If such a spectacular career were not enough, Milenkovich has was named Serbia’s Artist of the Century, the Most Humane Person, and Brand Personality of the Year! It is not surprising, then, that he is an internationally sought-after soloist and recitalist who frequently appears in the world’s greatest concert halls, such as the Kennedy Center, Carnegie Hall and as a guest with the Berlin Symphony and the Helsinki Philharmonic.
On Friday, Milenkovich will play works by Debussy, Gershwin and Tchaikovsky, and more. Debussy’s Sonata for Violin and Piano is a powerful testament to the composer's life with the music exhibiting a lifetime's experience of international music, poetry and art. He himself performed it in his last concert - and said it was "so terribly melancholy that I can't say whether one should laugh or cry.
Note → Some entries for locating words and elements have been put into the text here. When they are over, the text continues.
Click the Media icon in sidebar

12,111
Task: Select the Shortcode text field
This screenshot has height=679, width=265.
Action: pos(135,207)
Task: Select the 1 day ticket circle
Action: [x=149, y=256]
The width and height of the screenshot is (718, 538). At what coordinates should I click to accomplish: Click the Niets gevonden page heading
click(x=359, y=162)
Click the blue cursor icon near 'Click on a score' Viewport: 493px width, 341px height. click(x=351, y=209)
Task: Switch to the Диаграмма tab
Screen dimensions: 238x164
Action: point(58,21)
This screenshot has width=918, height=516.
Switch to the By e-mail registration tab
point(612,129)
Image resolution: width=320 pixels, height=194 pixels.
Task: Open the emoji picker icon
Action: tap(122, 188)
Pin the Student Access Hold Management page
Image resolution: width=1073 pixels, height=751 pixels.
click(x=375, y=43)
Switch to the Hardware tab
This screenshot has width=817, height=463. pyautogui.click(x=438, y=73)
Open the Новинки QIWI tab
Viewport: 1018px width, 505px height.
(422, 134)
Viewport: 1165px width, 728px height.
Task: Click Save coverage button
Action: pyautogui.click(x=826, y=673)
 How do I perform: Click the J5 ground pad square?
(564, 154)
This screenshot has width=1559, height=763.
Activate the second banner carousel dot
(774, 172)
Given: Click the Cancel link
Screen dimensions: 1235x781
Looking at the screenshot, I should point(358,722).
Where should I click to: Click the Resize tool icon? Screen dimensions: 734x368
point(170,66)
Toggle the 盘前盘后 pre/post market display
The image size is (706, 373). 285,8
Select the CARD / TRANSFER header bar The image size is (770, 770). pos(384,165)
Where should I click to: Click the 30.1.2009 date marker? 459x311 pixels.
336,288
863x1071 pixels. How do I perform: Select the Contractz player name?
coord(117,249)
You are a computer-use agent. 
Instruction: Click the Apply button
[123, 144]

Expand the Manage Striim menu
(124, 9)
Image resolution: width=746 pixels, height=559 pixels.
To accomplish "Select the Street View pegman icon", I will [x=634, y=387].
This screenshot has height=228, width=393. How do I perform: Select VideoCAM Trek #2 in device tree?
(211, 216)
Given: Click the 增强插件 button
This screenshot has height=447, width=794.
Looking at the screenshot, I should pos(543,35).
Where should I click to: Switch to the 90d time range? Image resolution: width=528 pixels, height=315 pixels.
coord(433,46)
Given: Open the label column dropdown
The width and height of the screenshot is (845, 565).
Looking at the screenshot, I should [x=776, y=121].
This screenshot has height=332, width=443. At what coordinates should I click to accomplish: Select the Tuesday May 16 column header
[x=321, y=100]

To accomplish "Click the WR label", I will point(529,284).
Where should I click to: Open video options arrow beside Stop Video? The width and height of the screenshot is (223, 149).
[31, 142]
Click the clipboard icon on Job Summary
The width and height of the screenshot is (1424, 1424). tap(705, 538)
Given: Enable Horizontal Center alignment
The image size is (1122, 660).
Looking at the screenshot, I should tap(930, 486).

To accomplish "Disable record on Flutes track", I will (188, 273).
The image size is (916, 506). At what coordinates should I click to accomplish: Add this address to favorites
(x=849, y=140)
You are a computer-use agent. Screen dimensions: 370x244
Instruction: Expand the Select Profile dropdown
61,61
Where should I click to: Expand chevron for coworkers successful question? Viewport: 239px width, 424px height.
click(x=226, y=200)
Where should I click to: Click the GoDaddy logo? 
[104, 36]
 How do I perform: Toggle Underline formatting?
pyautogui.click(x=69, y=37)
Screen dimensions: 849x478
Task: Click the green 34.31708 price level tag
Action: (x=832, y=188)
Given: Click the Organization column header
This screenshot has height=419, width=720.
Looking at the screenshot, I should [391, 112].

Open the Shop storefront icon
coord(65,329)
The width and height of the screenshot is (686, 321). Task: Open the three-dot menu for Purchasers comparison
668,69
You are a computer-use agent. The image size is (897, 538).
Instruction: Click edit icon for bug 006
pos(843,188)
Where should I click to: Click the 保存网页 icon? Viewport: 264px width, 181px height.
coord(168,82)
Perhaps both?" Gershwin’s Three Preludes, not perhaps his most famous works, but worthy of much wider appreciation, reveal the mathematical underpinnings of much of his work, influenced by musical theoretician, Joseph Schillinger. Tchaikovsky’s Valse Scherzo in C major has a unique form not seen anywhere else in Russian waltzes, and was dedicated to a favorite student at the Moscow Conservatory.
On Saturday, we will enjoy Beethoven, Brahms and Gershwin, among others. Beethoven's Sonata No. 1 in D Major was dedicated to Salieri, Beethoven's sometime teacher, and Mozart's great rival. Beethoven composed ten violin and piano sonatas with increasing prominence of the violin, and unusual harmonies. While it’s hard for modern audiences to recognize, these compositions were quite avant-garde for their time. Brahms’ Sonata in A Major for piano and violin was premiered by violinist Joseph Hellemesberger with Brahms at the piano. The composer described it as "so full of melodies that one has to be careful not to step on any"! Gershwin’s Rhapsody in Blue won first prize at the Paris Conservatory and its fusion of genres, joyous syncopations and foot tapping rhythms have made it an all time favourite, but not often heard played by this instrument combination.
Tickets for the concerts at St. Paul’s are $150, $300 and $400 pesos donation each, and are on sale at the Bookshop in the Biblioteca Pública; Solutions, Recreo 11 and through our website with no booking fee, and at the concert 45 minutes before performance time.